At the time of analysis, hAMRonization was under development and documentation was not yet complete. As such, the database versions and analysis software versions, which are required flags for hAMRonization, reflect a minimally sufficient string for this and not the true version used in this analysis. This is not a recommended use of this tool or these flags, but we are including this detail for the sake of true replication.

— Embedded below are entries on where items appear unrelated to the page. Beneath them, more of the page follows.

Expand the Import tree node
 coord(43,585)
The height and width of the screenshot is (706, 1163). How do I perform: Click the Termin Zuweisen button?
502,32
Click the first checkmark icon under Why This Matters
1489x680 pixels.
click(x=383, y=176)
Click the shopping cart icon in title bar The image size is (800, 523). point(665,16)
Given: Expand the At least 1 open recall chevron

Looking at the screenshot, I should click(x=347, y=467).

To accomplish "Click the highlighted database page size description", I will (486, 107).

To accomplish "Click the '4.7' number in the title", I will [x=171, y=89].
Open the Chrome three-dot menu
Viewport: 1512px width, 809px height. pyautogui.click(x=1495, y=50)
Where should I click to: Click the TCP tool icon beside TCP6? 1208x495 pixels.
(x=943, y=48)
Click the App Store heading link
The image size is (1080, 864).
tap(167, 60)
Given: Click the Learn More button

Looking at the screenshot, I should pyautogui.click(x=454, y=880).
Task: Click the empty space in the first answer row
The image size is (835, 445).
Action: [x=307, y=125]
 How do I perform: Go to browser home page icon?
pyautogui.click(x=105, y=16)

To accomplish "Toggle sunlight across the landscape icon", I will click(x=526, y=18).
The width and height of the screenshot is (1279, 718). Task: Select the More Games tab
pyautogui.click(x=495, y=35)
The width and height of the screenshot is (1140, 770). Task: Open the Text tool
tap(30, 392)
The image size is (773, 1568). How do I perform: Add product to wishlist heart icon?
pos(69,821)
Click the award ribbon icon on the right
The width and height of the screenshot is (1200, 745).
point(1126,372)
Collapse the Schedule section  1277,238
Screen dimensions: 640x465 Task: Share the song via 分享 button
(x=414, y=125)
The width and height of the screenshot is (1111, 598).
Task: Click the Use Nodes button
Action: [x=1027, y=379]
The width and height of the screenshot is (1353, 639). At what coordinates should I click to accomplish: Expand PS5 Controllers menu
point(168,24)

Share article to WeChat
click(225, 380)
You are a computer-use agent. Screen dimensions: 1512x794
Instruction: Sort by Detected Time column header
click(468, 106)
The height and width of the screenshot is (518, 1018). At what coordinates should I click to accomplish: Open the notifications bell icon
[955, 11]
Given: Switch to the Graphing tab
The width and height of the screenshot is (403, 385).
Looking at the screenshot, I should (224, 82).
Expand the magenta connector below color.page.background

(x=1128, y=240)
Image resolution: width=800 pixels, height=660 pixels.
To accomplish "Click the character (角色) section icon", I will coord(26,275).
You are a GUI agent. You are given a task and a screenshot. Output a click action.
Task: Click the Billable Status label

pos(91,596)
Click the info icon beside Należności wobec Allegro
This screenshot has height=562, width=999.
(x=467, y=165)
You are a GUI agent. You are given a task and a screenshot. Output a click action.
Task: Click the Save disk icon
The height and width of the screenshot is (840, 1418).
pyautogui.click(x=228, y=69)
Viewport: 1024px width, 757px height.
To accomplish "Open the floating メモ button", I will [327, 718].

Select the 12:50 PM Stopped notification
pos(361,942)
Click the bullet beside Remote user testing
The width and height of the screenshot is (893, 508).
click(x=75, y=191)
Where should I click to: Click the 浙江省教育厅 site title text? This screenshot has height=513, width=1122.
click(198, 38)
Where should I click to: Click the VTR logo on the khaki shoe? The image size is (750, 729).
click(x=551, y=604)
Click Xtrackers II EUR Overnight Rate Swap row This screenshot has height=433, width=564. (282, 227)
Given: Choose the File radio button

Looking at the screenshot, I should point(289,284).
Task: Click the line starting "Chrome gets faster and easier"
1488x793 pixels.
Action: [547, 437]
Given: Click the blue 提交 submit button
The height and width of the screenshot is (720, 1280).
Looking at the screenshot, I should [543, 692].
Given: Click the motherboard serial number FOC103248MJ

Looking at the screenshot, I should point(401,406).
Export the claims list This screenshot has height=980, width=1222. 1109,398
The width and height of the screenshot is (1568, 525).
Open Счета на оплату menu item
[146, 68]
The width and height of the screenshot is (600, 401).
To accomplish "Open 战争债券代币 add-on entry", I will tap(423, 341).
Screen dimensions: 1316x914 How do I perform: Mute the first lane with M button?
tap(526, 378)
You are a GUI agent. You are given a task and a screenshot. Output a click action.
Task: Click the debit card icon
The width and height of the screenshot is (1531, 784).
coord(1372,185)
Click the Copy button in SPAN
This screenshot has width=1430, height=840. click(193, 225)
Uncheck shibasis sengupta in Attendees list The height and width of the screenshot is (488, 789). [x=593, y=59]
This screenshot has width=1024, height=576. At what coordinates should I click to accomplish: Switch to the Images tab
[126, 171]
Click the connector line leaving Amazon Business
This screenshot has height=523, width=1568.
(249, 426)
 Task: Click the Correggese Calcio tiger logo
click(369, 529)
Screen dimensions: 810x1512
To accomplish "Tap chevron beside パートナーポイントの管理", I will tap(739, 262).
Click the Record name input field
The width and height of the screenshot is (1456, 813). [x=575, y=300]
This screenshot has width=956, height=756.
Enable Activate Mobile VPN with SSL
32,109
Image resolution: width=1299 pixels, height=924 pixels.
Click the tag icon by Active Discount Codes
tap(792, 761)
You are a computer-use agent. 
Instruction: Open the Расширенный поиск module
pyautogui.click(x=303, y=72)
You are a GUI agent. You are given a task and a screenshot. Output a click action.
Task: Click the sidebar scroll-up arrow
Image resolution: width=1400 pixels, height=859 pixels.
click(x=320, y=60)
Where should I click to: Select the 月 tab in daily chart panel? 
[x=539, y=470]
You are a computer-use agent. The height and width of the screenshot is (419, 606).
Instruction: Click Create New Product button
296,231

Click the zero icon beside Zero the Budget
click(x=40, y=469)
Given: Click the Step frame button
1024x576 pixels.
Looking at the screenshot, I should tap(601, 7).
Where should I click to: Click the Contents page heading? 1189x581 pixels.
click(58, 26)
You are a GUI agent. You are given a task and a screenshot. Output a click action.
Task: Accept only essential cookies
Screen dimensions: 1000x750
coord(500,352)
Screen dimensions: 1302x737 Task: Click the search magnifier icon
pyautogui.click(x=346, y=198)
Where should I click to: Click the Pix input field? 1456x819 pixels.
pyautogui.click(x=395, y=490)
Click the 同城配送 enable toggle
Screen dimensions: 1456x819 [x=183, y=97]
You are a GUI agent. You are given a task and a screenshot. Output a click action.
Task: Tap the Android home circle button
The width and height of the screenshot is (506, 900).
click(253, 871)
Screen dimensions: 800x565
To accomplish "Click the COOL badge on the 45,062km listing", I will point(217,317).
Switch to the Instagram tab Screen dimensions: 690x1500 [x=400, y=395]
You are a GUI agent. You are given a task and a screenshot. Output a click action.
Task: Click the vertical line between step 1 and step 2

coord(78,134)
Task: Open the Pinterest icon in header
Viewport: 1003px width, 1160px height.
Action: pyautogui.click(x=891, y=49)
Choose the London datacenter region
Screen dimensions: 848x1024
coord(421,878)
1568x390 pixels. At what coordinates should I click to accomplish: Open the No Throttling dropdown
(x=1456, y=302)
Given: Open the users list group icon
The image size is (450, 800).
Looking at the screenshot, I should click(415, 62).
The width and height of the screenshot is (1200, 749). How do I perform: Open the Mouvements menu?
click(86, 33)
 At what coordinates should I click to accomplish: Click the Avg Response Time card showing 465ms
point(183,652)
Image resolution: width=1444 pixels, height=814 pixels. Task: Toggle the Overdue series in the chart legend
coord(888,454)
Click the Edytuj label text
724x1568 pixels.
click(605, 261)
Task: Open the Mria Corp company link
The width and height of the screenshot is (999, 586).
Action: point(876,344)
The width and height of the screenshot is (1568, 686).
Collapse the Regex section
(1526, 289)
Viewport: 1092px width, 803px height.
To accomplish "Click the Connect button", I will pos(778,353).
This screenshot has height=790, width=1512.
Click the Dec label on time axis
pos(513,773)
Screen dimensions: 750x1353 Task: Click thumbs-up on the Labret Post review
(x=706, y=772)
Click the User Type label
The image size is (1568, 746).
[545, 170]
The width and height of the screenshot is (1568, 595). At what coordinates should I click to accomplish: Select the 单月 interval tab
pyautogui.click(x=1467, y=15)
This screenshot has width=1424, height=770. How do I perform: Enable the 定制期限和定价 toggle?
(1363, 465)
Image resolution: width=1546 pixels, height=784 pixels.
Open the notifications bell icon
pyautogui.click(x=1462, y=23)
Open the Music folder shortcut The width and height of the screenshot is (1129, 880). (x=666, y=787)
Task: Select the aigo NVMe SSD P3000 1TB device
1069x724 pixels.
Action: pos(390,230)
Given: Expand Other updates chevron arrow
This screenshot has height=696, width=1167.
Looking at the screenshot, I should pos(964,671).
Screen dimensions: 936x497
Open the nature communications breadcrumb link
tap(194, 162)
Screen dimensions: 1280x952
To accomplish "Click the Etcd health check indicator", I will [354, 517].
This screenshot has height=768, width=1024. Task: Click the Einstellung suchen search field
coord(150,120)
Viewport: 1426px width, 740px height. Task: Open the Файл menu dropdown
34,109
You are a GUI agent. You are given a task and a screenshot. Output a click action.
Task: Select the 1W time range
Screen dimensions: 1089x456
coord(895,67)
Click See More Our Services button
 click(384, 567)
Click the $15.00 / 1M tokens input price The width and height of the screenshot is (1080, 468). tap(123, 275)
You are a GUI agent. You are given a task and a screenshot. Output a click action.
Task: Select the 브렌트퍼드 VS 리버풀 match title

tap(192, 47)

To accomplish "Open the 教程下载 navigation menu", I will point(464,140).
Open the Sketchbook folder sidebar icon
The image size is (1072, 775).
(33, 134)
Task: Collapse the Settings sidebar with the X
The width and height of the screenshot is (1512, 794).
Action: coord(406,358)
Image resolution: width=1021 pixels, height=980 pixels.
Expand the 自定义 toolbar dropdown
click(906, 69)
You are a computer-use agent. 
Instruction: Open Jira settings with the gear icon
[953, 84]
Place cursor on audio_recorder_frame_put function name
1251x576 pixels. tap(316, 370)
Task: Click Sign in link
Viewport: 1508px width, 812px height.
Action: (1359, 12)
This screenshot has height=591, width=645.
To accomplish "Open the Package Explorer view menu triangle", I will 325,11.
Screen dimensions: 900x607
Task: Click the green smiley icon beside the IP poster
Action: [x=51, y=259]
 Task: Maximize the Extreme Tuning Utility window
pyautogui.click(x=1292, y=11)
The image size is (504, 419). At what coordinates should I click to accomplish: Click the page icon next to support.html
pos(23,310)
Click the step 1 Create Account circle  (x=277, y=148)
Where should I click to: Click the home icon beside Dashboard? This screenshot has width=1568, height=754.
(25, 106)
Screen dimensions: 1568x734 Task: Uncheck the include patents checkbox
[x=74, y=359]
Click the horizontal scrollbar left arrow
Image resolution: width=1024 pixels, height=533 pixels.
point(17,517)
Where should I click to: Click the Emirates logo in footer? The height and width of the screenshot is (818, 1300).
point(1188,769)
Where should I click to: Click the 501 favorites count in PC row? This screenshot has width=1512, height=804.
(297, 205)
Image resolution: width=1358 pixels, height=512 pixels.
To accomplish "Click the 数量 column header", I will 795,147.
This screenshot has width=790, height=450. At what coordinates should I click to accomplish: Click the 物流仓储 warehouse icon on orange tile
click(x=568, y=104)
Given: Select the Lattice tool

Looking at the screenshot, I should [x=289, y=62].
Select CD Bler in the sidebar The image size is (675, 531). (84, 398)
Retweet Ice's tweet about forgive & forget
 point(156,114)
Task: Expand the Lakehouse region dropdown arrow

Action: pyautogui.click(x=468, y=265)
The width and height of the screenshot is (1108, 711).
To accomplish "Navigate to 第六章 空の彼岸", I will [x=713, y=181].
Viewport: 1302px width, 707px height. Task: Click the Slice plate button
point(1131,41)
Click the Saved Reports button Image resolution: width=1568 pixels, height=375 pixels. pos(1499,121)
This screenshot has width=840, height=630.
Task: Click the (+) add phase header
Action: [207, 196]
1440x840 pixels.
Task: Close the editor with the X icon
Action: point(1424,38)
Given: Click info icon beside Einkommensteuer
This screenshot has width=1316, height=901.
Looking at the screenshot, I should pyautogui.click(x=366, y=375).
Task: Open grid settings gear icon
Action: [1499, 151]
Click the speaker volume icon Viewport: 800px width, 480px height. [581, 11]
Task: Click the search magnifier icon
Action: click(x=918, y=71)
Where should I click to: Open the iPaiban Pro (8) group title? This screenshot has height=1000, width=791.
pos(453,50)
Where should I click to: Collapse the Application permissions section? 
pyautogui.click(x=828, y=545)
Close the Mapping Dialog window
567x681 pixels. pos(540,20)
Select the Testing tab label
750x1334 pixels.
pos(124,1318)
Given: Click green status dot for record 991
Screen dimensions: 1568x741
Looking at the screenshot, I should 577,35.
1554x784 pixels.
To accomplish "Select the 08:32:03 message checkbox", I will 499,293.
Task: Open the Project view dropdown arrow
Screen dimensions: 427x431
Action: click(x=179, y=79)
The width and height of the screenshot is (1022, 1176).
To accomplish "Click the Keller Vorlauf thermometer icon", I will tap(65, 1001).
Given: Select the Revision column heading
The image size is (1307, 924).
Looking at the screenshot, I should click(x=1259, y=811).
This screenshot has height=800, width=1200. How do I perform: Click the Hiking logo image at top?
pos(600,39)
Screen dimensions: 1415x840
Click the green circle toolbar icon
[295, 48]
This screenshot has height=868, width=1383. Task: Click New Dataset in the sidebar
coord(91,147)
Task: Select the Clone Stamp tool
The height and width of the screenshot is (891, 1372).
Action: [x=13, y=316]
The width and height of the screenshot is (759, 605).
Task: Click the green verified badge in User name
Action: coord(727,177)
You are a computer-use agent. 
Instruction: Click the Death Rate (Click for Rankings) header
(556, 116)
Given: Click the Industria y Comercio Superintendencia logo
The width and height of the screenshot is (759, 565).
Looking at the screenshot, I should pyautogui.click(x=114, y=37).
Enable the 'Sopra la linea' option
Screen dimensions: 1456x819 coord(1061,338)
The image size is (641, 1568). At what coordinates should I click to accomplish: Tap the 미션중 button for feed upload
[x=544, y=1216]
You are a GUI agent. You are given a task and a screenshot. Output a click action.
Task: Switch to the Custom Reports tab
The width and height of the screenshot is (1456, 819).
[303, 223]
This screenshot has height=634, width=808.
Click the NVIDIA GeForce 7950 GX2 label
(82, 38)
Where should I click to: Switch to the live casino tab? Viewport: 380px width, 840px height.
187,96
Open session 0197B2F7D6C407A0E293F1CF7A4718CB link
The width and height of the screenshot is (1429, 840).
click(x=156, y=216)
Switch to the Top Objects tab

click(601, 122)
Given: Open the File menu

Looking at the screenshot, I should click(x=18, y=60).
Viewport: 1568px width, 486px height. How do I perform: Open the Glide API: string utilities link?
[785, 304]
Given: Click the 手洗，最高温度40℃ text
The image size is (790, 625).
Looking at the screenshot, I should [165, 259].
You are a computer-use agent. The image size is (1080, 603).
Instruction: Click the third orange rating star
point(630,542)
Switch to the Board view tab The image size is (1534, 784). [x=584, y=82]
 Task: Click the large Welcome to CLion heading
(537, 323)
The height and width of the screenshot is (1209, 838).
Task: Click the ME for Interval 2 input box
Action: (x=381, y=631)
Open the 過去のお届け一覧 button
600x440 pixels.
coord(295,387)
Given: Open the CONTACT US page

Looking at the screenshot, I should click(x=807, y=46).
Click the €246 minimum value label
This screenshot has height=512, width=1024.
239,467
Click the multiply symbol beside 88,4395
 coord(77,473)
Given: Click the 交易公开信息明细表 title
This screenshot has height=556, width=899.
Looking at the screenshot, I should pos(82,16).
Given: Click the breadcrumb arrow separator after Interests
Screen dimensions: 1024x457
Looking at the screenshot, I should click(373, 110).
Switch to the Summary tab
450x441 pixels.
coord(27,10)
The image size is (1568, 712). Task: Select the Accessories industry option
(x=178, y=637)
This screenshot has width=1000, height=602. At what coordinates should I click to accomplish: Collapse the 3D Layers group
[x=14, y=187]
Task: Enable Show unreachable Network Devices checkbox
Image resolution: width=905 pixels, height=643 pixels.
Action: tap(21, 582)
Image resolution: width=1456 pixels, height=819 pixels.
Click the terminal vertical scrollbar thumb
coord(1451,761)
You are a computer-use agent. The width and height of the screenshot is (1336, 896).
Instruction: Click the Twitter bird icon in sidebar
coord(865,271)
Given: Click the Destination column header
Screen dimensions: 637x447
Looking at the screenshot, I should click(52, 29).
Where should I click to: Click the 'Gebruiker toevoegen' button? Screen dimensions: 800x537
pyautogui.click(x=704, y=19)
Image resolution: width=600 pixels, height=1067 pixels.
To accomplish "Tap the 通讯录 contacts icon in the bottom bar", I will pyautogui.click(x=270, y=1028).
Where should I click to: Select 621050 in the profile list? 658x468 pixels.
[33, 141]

conda install hAMRonization

To generate the hAMROnized format for each tool:

  • ABRicate: hamronize abricate abricate_out/abricate_out.txt --reference_database_version 2021-Mar-27 --analysis_software_version v.1.0.1 --format tsv

  • starAMR: hamronize staramr staramr_out/resfinder.tsv --format tsv --output hamr_out/staramr.tsv --reference_database_version 050218 --analysis_software_version v0.7.2

  • deepARG: hamronize deeparg deeparg_out/out.mapping.ARG --reference_database_version v0.19 --analysis_software_version v2.0 --format tsv --output hamr_out/deeparg.tsv

  • sraX: hamronize srax sraX_out/Results/Summary_files/sraX_detected_ARGs.tsv --reference_database_version 3.0.7 --analysis_software_version v1.5 --format tsv --output hamr_out/srax.tsv --reference_database_id basic --input_file_name sample_name

  • ResFinder: hamronize resfinder4 resfinder_out/ResFinder_results_tab.txt --reference_database_version 2021-04-13 --analysis_software_version v4.1.11 --output hamr_out/resfinder.tsv --input_file_name sample_name

  • AMRFinderPlus: hamronize amrfinderplus AMRFinder_out/AMRFinderPlus_out --format tsv --output hamr_out/amrfinderplus.tsv --analysis_software_version v3.9.3 --reference_database_version v3.10 --input_file_name sample_name

  • RGI: hamronize rgi --input_file_name sample_name --analysis_software_version 5.1.1 --reference_database_version v3.0.9 rgi_out/rgi_out

         * Note: hamronizer currently filters out mutational resistance from RGI, so this is a caveat to keep in mind
    

To combine the hamronized outputs into one table:

hamronize summarize * -t tsv -o ham_sum.tsv

Analyzing result

This analysis was motivated by the lack of an open-source pipeline for comparing the results once compiled. hAMRoaster was built so that results can easily be compared using several metrics across tools. The ham_sum.tsv file created in the last step is the main input to hAMRoaster.